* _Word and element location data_
******************************
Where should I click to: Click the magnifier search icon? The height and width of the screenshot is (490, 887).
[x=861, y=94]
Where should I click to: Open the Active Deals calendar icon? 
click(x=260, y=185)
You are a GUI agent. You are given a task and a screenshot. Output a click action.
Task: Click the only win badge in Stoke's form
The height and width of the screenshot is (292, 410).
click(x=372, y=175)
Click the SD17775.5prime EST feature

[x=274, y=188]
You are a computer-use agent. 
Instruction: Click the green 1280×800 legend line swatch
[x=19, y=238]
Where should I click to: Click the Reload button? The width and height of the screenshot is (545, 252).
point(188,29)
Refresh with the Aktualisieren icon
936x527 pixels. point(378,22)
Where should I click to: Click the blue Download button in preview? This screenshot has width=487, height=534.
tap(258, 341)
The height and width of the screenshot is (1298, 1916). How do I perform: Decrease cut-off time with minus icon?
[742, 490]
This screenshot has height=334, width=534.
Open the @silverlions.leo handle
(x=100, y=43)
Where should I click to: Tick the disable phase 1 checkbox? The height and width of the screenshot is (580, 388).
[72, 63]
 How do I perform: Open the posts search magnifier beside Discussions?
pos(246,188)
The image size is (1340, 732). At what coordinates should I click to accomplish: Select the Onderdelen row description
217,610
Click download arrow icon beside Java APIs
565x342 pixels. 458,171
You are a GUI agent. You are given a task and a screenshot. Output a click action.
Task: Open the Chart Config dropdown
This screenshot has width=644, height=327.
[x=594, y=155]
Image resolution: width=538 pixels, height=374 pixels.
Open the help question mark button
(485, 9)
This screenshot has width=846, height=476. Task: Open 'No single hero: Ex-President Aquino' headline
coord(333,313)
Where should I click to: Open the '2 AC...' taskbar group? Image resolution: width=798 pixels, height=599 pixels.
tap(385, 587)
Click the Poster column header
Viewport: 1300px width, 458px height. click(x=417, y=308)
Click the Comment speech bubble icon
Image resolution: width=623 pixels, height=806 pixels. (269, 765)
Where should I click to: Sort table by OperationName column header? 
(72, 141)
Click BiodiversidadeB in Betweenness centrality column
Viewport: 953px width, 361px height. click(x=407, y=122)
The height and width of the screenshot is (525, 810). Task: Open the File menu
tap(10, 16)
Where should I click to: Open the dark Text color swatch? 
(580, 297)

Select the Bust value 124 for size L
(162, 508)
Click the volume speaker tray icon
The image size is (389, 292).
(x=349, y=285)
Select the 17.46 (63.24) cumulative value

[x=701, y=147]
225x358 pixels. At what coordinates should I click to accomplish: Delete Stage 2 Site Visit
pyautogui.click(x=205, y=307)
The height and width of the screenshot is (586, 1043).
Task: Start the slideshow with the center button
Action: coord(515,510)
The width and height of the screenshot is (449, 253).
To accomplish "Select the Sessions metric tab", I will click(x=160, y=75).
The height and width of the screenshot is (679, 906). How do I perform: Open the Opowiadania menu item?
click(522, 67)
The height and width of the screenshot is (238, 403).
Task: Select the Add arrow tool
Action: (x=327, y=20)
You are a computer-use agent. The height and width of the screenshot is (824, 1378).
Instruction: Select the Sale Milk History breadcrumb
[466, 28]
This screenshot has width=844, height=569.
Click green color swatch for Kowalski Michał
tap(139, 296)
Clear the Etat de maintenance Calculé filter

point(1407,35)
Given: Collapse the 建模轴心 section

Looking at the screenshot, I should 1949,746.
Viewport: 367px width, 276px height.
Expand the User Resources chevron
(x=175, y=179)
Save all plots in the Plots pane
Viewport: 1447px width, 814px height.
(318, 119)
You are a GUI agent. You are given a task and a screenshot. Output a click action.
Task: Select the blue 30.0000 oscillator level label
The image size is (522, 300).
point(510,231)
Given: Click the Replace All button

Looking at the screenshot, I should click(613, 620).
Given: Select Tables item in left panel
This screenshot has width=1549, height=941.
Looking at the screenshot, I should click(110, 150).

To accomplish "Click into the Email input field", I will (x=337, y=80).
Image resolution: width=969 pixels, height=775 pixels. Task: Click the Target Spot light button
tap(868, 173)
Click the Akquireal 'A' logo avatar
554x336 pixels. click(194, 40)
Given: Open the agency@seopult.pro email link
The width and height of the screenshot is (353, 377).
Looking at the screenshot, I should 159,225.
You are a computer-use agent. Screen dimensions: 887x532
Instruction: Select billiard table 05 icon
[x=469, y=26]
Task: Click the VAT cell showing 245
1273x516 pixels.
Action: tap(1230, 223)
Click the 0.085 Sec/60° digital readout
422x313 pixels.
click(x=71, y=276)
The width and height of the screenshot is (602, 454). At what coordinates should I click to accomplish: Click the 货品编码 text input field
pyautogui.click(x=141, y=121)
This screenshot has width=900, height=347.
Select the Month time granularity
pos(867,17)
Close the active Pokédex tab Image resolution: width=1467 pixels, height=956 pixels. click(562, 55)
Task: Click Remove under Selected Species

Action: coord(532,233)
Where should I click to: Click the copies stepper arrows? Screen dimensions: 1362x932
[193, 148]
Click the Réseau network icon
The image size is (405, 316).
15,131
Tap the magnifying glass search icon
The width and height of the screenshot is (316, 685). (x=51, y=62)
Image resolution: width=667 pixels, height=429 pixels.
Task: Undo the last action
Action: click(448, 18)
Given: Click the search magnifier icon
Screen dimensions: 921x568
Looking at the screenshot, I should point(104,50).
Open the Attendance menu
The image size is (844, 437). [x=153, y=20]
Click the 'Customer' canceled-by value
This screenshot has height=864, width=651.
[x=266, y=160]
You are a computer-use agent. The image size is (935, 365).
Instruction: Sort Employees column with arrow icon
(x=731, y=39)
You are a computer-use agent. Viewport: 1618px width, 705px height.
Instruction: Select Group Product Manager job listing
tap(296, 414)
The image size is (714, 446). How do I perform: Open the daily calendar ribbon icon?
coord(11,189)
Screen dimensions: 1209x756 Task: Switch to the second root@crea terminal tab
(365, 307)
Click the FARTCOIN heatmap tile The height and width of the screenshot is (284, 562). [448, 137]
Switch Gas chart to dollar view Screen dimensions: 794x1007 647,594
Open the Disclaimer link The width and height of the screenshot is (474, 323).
******************************
* _TASK_
Render the data above as a JSON list of strings, with one string per line and blank lines omitted.

* _OUTPUT FOR THIS TASK_
[
  "Where should I click to: Click the magnifier search icon? The height and width of the screenshot is (490, 887).",
  "[x=861, y=94]",
  "Where should I click to: Open the Active Deals calendar icon? ",
  "click(x=260, y=185)",
  "You are a GUI agent. You are given a task and a screenshot. Output a click action.",
  "Task: Click the only win badge in Stoke's form",
  "The height and width of the screenshot is (292, 410).",
  "click(x=372, y=175)",
  "Click the SD17775.5prime EST feature",
  "[x=274, y=188]",
  "You are a computer-use agent. ",
  "Instruction: Click the green 1280×800 legend line swatch",
  "[x=19, y=238]",
  "Where should I click to: Click the Reload button? The width and height of the screenshot is (545, 252).",
  "point(188,29)",
  "Refresh with the Aktualisieren icon",
  "936x527 pixels. point(378,22)",
  "Where should I click to: Click the blue Download button in preview? This screenshot has width=487, height=534.",
  "tap(258, 341)",
  "The height and width of the screenshot is (1298, 1916). How do I perform: Decrease cut-off time with minus icon?",
  "[742, 490]",
  "This screenshot has height=334, width=534.",
  "Open the @silverlions.leo handle",
  "(x=100, y=43)",
  "Where should I click to: Tick the disable phase 1 checkbox? The height and width of the screenshot is (580, 388).",
  "[72, 63]",
  " How do I perform: Open the posts search magnifier beside Discussions?",
  "pos(246,188)",
  "The image size is (1340, 732). At what coordinates should I click to accomplish: Select the Onderdelen row description",
  "217,610",
  "Click download arrow icon beside Java APIs",
  "565x342 pixels. 458,171",
  "You are a GUI agent. You are given a task and a screenshot. Output a click action.",
  "Task: Open the Chart Config dropdown",
  "This screenshot has width=644, height=327.",
  "[x=594, y=155]",
  "Image resolution: width=538 pixels, height=374 pixels.",
  "Open the help question mark button",
  "(485, 9)",
  "This screenshot has width=846, height=476. Task: Open 'No single hero: Ex-President Aquino' headline",
  "coord(333,313)",
  "Where should I click to: Open the '2 AC...' taskbar group? Image resolution: width=798 pixels, height=599 pixels.",
  "tap(385, 587)",
  "Click the Poster column header",
  "Viewport: 1300px width, 458px height. click(x=417, y=308)",
  "Click the Comment speech bubble icon",
  "Image resolution: width=623 pixels, height=806 pixels. (269, 765)",
  "Where should I click to: Sort table by OperationName column header? ",
  "(72, 141)",
  "Click BiodiversidadeB in Betweenness centrality column",
  "Viewport: 953px width, 361px height. click(x=407, y=122)",
  "The height and width of the screenshot is (525, 810). Task: Open the File menu",
  "tap(10, 16)",
  "Where should I click to: Open the dark Text color swatch? ",
  "(580, 297)",
  "Select the Bust value 124 for size L",
  "(162, 508)",
  "Click the volume speaker tray icon",
  "The image size is (389, 292).",
  "(x=349, y=285)",
  "Select the 17.46 (63.24) cumulative value",
  "[x=701, y=147]",
  "225x358 pixels. At what coordinates should I click to accomplish: Delete Stage 2 Site Visit",
  "pyautogui.click(x=205, y=307)",
  "The height and width of the screenshot is (586, 1043).",
  "Task: Start the slideshow with the center button",
  "Action: coord(515,510)",
  "The width and height of the screenshot is (449, 253).",
  "To accomplish \"Select the Sessions metric tab\", I will click(x=160, y=75).",
  "The height and width of the screenshot is (679, 906). How do I perform: Open the Opowiadania menu item?",
  "click(522, 67)",
  "The height and width of the screenshot is (238, 403).",
  "Task: Select the Add arrow tool",
  "Action: (x=327, y=20)",
  "You are a computer-use agent. The height and width of the screenshot is (824, 1378).",
  "Instruction: Select the Sale Milk History breadcrumb",
  "[466, 28]",
  "This screenshot has width=844, height=569.",
  "Click green color swatch for Kowalski Michał",
  "tap(139, 296)",
  "Clear the Etat de maintenance Calculé filter",
  "point(1407,35)",
  "Given: Collapse the 建模轴心 section",
  "Looking at the screenshot, I should 1949,746.",
  "Viewport: 367px width, 276px height.",
  "Expand the User Resources chevron",
  "(x=175, y=179)",
  "Save all plots in the Plots pane",
  "Viewport: 1447px width, 814px height.",
  "(318, 119)",
  "You are a GUI agent. You are given a task and a screenshot. Output a click action.",
  "Task: Select the blue 30.0000 oscillator level label",
  "The image size is (522, 300).",
  "point(510,231)",
  "Given: Click the Replace All button",
  "Looking at the screenshot, I should click(613, 620).",
  "Given: Select Tables item in left panel",
  "This screenshot has width=1549, height=941.",
  "Looking at the screenshot, I should click(110, 150).",
  "To accomplish \"Click into the Email input field\", I will (x=337, y=80).",
  "Image resolution: width=969 pixels, height=775 pixels. Task: Click the Target Spot light button",
  "tap(868, 173)",
  "Click the Akquireal 'A' logo avatar",
  "554x336 pixels. click(194, 40)",
  "Given: Open the agency@seopult.pro email link",
  "The width and height of the screenshot is (353, 377).",
  "Looking at the screenshot, I should 159,225.",
  "You are a computer-use agent. Screen dimensions: 887x532",
  "Instruction: Select billiard table 05 icon",
  "[x=469, y=26]",
  "Task: Click the VAT cell showing 245",
  "1273x516 pixels.",
  "Action: tap(1230, 223)",
  "Click the 0.085 Sec/60° digital readout",
  "422x313 pixels.",
  "click(x=71, y=276)",
  "The width and height of the screenshot is (602, 454). At what coordinates should I click to accomplish: Click the 货品编码 text input field",
  "pyautogui.click(x=141, y=121)",
  "This screenshot has width=900, height=347.",
  "Select the Month time granularity",
  "pos(867,17)",
  "Close the active Pokédex tab Image resolution: width=1467 pixels, height=956 pixels. click(562, 55)",
  "Task: Click Remove under Selected Species",
  "Action: coord(532,233)",
  "Where should I click to: Click the copies stepper arrows? Screen dimensions: 1362x932",
  "[193, 148]",
  "Click the Réseau network icon",
  "The image size is (405, 316).",
  "15,131",
  "Tap the magnifying glass search icon",
  "The width and height of the screenshot is (316, 685). (x=51, y=62)",
  "Image resolution: width=667 pixels, height=429 pixels.",
  "Task: Undo the last action",
  "Action: click(448, 18)",
  "Given: Click the search magnifier icon",
  "Screen dimensions: 921x568",
  "Looking at the screenshot, I should point(104,50).",
  "Open the Attendance menu",
  "The image size is (844, 437). [x=153, y=20]",
  "Click the 'Customer' canceled-by value",
  "This screenshot has height=864, width=651.",
  "[x=266, y=160]",
  "You are a computer-use agent. The image size is (935, 365).",
  "Instruction: Sort Employees column with arrow icon",
  "(x=731, y=39)",
  "You are a computer-use agent. Viewport: 1618px width, 705px height.",
  "Instruction: Select Group Product Manager job listing",
  "tap(296, 414)",
  "The image size is (714, 446). How do I perform: Open the daily calendar ribbon icon?",
  "coord(11,189)",
  "Screen dimensions: 1209x756 Task: Switch to the second root@crea terminal tab",
  "(365, 307)",
  "Click the FARTCOIN heatmap tile The height and width of the screenshot is (284, 562). [448, 137]",
  "Switch Gas chart to dollar view Screen dimensions: 794x1007 647,594",
  "Open the Disclaimer link The width and height of the screenshot is (474, 323)."
]